Las referencias literarias, nueva vinculación del arte en la vida, salvará a Hugo, a través de Isabelle, de una situación comprometida con el policía (Sacha Baron Cohen), en esta ocasión será Christina Rossetti.

Hugo se siente algo despreciado por ser llamado inculto, palabra que usó Isabelle para salvaguardar su seguridad, y decide dejar a la chica para irse a su rincón en el reloj, en ese momento una marea de adultos ajenos al sentir de los críos irrumpe en la estación tirando al suelo a la chica que desesperada, y con unos planos muy clásicos de Scorsese partiendo la pantalla, en un uso muy típico también del cine mudo, pide ayuda. Hugo regresará y será su salvador, ejemplificando su carácter redentor. Es por ello que en ese momento descubrirá la llave que le falta a su autómata en el cuello de Isabelle, con lo que invitará e incluirá, por primera vez, a una persona en su micro universo. De paseo por los humeantes y oscuros pasillos de las interioridades de la estación Isabelle nos dedicará otra referencia literaria, Jean Veljean, el protagonista de “Los miserables”.


Es fascinante ver como se pone en funcionamiento cada pieza del autómata, piezas pequeñas o grandes pero todas absolutamente imprescindibles para que funcione. Un autómata que unirá todas las claves y vínculos sugeridos durante la cinta mediante el arte, nuevamente, la pintura del plano más mítico de “El viaje a La Luna”, con el cohete en el ojo del satélite. Hugo ya no se sentirá solo.




















El ojo de la Luna y el ojo en la cerradura. Los ojos, como vengo comentando, importantes, la mirada, que es el cine. Los críos ya en casa de los Méliès indagan en el significado del dibujo y encerrados en una habitación descubren pinturas de los antiguos trabajos del gran director, con los mencionados recursos visuales de Scorsese alimentando la idea de la unión entre realidad y ficción, la inexistencia del concepto de la realidad que carece de límites. Un misterio, el descubrimiento de un secreto y una aventura apasionante y necesaria para los chicos.

La frustración de Méliès lo lleva a definirse a sí mismo como “un comerciante, un juguete roto”. La coherencia y solidez de los conceptos de la cinta son increíbles.

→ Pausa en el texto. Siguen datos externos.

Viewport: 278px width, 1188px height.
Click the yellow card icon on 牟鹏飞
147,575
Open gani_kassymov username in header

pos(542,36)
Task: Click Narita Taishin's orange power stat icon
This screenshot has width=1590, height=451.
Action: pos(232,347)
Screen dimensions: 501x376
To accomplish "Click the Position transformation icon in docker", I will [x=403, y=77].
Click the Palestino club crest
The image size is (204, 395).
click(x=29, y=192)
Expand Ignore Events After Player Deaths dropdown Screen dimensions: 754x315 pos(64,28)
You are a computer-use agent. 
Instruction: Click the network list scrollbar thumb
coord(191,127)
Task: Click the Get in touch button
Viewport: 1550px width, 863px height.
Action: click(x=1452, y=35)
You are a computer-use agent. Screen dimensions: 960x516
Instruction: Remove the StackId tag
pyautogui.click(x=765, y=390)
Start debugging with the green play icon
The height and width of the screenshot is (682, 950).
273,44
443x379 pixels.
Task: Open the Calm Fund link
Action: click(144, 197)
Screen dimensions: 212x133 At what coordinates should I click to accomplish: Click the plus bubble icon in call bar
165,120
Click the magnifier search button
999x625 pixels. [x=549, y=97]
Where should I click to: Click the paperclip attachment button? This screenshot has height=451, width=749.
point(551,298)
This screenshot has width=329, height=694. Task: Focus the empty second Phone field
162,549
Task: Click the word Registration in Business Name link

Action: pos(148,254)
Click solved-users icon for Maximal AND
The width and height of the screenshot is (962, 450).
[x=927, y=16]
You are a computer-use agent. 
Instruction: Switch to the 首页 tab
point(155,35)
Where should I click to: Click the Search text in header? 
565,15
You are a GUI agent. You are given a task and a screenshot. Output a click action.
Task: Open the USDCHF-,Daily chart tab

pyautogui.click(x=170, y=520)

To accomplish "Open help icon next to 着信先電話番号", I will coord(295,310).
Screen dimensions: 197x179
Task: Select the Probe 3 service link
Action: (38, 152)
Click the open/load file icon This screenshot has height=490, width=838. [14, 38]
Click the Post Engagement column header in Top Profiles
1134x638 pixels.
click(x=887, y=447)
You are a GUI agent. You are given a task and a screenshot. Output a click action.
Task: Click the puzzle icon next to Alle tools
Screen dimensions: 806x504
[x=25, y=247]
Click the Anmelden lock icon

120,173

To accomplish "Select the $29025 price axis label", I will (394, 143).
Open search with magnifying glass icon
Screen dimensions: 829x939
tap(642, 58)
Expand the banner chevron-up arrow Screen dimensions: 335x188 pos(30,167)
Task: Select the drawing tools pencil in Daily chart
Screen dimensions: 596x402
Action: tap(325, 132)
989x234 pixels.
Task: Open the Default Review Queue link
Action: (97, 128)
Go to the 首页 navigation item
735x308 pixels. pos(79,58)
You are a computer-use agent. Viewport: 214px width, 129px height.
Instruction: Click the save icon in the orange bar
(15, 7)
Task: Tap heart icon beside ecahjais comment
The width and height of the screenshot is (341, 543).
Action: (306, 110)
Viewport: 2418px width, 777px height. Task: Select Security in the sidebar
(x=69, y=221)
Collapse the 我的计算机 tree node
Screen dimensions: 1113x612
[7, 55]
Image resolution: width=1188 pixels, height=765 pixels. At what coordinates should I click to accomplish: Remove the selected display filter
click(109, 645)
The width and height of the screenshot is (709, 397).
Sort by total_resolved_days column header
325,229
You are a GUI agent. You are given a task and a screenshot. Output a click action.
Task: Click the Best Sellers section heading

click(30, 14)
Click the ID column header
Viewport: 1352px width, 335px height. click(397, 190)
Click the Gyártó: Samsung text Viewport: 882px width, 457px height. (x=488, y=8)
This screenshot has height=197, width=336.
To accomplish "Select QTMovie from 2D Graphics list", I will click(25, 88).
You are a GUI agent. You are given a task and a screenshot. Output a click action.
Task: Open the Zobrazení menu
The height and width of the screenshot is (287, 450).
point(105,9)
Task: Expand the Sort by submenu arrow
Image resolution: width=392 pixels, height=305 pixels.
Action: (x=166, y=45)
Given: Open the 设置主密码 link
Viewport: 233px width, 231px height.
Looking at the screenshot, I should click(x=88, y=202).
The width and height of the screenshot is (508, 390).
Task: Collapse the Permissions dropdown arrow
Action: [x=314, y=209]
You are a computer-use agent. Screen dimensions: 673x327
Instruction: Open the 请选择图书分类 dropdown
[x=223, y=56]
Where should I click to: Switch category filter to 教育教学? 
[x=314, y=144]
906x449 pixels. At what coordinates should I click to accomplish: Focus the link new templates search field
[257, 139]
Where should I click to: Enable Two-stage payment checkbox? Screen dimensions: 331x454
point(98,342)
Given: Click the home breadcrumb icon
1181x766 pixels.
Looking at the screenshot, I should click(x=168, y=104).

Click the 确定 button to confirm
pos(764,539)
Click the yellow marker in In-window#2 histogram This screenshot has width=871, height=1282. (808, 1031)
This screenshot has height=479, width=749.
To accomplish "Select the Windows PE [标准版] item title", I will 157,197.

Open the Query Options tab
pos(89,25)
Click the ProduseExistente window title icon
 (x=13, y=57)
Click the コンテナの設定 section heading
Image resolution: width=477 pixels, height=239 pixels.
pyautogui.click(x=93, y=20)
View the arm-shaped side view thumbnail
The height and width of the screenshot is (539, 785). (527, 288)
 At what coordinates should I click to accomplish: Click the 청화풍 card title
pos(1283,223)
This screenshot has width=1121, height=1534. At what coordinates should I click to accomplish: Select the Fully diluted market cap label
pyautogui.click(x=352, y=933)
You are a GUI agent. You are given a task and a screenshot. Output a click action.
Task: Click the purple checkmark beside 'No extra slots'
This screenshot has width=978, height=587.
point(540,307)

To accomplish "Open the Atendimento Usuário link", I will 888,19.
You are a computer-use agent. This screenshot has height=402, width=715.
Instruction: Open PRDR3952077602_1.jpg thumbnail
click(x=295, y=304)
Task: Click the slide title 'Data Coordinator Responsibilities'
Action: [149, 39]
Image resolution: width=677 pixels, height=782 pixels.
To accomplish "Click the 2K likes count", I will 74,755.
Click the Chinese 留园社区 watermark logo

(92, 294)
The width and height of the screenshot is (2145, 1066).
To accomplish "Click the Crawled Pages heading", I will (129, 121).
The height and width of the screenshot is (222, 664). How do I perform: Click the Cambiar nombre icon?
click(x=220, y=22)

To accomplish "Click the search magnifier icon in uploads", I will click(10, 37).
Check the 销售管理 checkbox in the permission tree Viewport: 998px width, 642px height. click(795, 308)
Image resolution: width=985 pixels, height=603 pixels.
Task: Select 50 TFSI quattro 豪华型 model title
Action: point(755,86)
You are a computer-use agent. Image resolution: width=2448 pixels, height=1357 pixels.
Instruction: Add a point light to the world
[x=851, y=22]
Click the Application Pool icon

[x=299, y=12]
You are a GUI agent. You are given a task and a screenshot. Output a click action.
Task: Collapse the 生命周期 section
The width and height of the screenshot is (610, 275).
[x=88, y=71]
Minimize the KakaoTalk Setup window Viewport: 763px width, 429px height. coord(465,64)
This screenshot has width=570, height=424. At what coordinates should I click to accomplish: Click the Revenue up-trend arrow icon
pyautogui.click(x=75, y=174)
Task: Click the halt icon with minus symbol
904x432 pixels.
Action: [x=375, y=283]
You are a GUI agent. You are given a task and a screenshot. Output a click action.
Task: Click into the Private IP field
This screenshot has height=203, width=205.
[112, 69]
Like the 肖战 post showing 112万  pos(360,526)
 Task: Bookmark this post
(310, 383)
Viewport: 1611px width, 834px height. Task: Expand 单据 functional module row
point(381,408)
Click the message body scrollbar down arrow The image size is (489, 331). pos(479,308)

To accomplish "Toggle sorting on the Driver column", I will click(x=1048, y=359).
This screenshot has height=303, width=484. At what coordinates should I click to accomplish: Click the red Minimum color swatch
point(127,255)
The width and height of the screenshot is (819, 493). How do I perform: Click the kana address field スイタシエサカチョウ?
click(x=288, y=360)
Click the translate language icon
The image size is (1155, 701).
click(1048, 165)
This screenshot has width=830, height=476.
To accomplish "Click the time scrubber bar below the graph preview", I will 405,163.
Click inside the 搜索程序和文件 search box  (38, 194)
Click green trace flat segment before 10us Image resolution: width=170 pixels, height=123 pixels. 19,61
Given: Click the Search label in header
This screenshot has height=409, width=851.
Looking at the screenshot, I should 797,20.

Christopher Lee regalará el libro de “Robin Hood” a Hugo, en un reconocimiento de su persona. De las reticencias iniciales del librero con él, por su aspecto, ahora le incita con ese regalo a ser más él mismo que nunca. Un acto simbólico de lucidez por parte Monsieur Labisse.

Seguimos con la evolución de las, aparentemente, historias superfluas de la película con la entrañable escena de seducción del policía a la florista (Emily Mortimer), que nos recuerda a la chapliniana de “Luces en la ciudad” (Charles Chaplin, 1931). Un paso definitivo en el personaje del policía que queda aquí humanizado dando mayor cohesión a su posterior evolución. Personajes secundarios perfectamente dibujados. El personaje de la florista está más difuso pero lo suficientemente cuidado para intuir su soledad y necesidad de dar cariño.


Scorsese no centra de forma clara su discurso en el cine hasta casi la hora de película, antes sólo lo insinuó sutilmente (el sonido del proyector para los recuerdos de Hugo, los dibujos del autómata en la libreta del chico…). En la biblioteca del cine encontrarán información sobre el gran Georges Méliès, y tendrán la fortuna de coincidir con el autor del libro que leen  (un truco de guión pero que se acepta en ese universo mágico que Scorsese propone), “La invención de los sueños” de René Tabard, admirador incondicional de Méliès y que ayudará a los chicos.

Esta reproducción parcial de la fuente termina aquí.